How to Be Knighted: Eligibility, Nomination and Ceremony

Curious about knighthoods? Learn who's eligible, how to nominate someone, what happens during the selection process, and what the investiture ceremony involves.

Knighthoods are not something you apply for yourself. Someone else nominates you through the UK’s official honours system, and the process from nomination to ceremony typically takes 12 to 18 months. The nominee is not supposed to know they are being considered, so the entire process unfolds confidentially. Understanding how nominations work, who qualifies, and what happens at each stage gives you the clearest picture of how someone ends up kneeling before the Monarch with a sword on their shoulder.

Who Can Receive a Knighthood

British citizens and citizens of Commonwealth realms where the King serves as head of state are eligible for full (substantive) knighthoods.1The Royal Family. Commonwealth Honours A substantive knighthood comes with the right to use the title “Sir” or “Dame” before your first name for the rest of your life.
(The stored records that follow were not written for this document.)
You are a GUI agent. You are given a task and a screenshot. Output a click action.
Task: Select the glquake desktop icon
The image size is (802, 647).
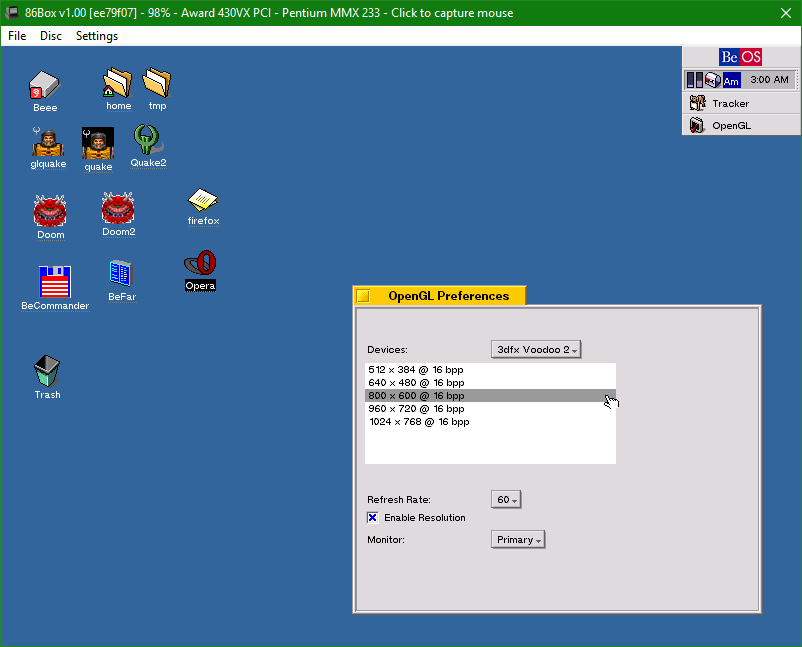coord(48,144)
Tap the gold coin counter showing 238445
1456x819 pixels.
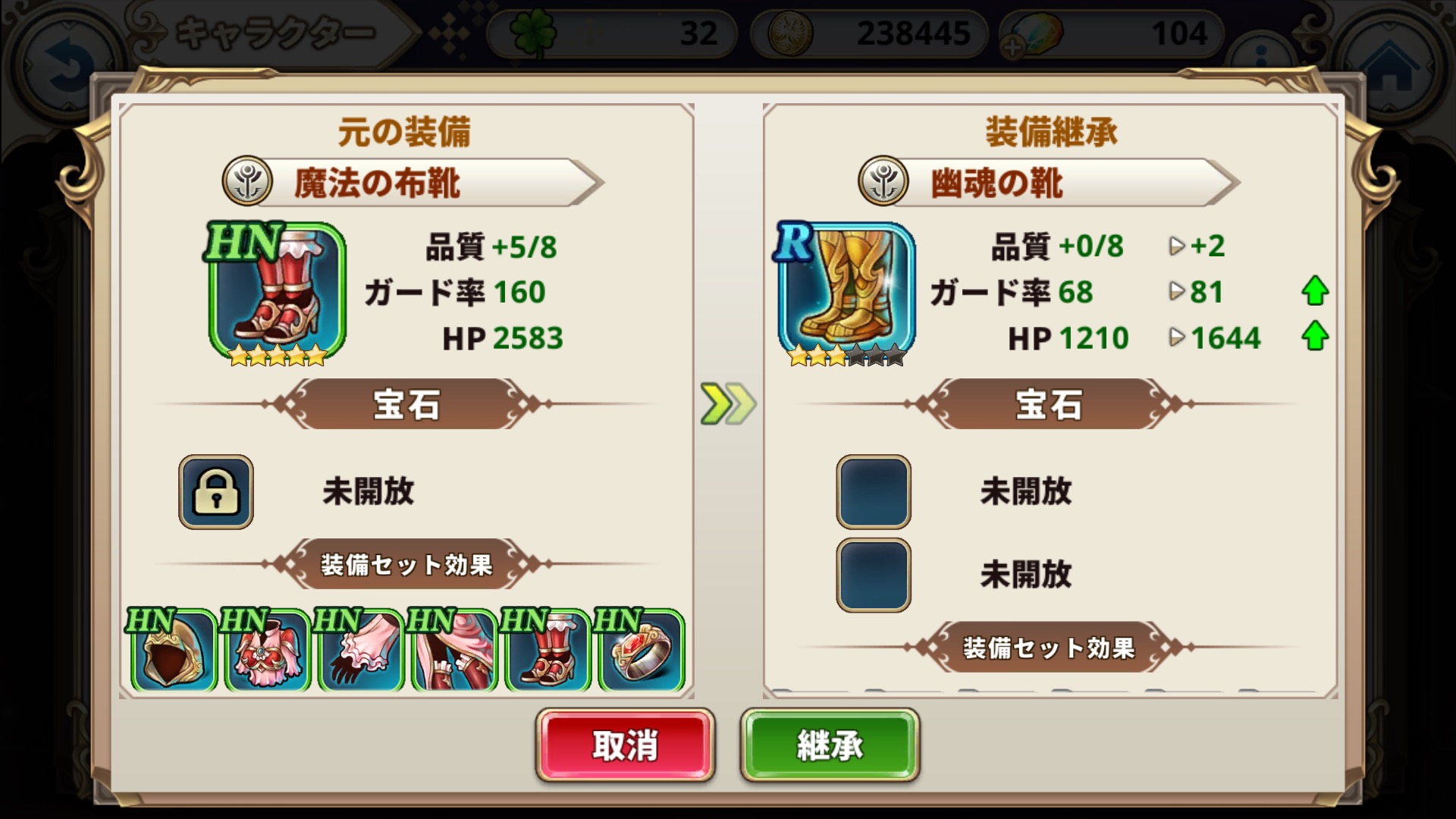click(x=869, y=33)
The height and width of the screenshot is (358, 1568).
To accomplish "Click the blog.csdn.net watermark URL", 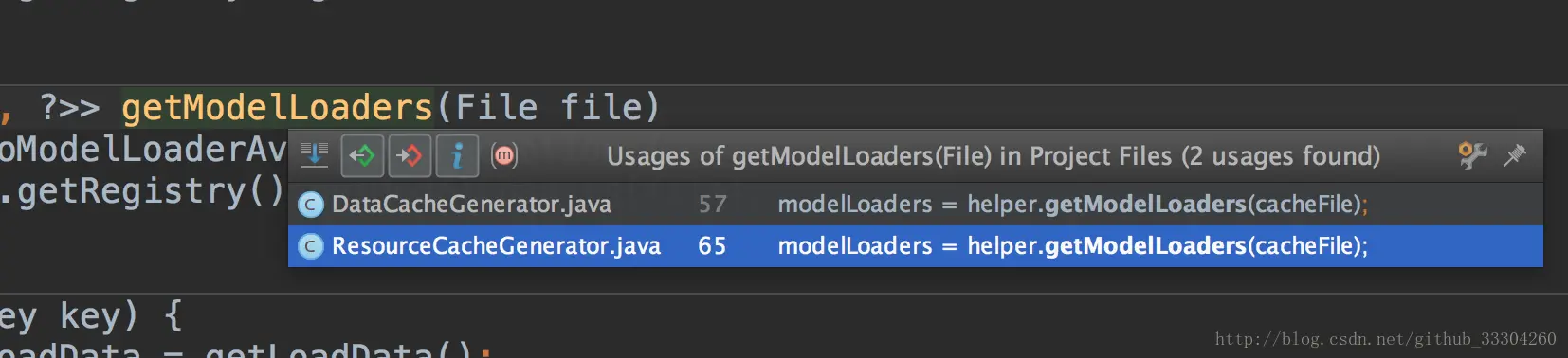I will pyautogui.click(x=1385, y=339).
Citizens of other countries can receive honorary knighthoods. The Foreign Office recommends these awards, and the Monarch approves them, but the recipient cannot style themselves “Sir” or “Dame.” They can, however, place post-nominal letters after their name. If an honorary recipient later becomes a British citizen, they can apply to convert the award to a substantive one, gaining the full title. The violinist Yehudi Menuhin and business executive Marjorie Scardino both did exactly this.2The Gazette. American Citizens With Honorary British Knighthoods and Damehoods

Regardless of nationality, the nominee must have a track record of sustained, exceptional contribution that clearly stands above what their peers have achieved. The honours committees look for a transformative impact on a field or community over many years, whether in the arts, science, philanthropy, public service, or another area. Personal integrity matters too. The system runs propriety and probity checks with multiple government departments before any name goes forward.3UK Honours System. How to Nominate

Types and Ranks of Knighthood

Not all knighthoods are the same. The rank you receive depends on the nature and scale of your contribution, and the distinctions matter because they determine your post-nominal letters and your place in the order of precedence.

Knight Bachelor

The Knight Bachelor is the oldest form of English knighthood, dating to the medieval period, and it is the most commonly awarded.4UK Honours System. Orders, Decorations and Medals It is an appointment rather than membership in a royal order, which means Knight Bachelors carry the title “Sir” but have no official post-nominal letters. The appointment is available only to men. Women of equivalent standing receive a Damehood within one of the orders of chivalry, most commonly the Order of the British Empire.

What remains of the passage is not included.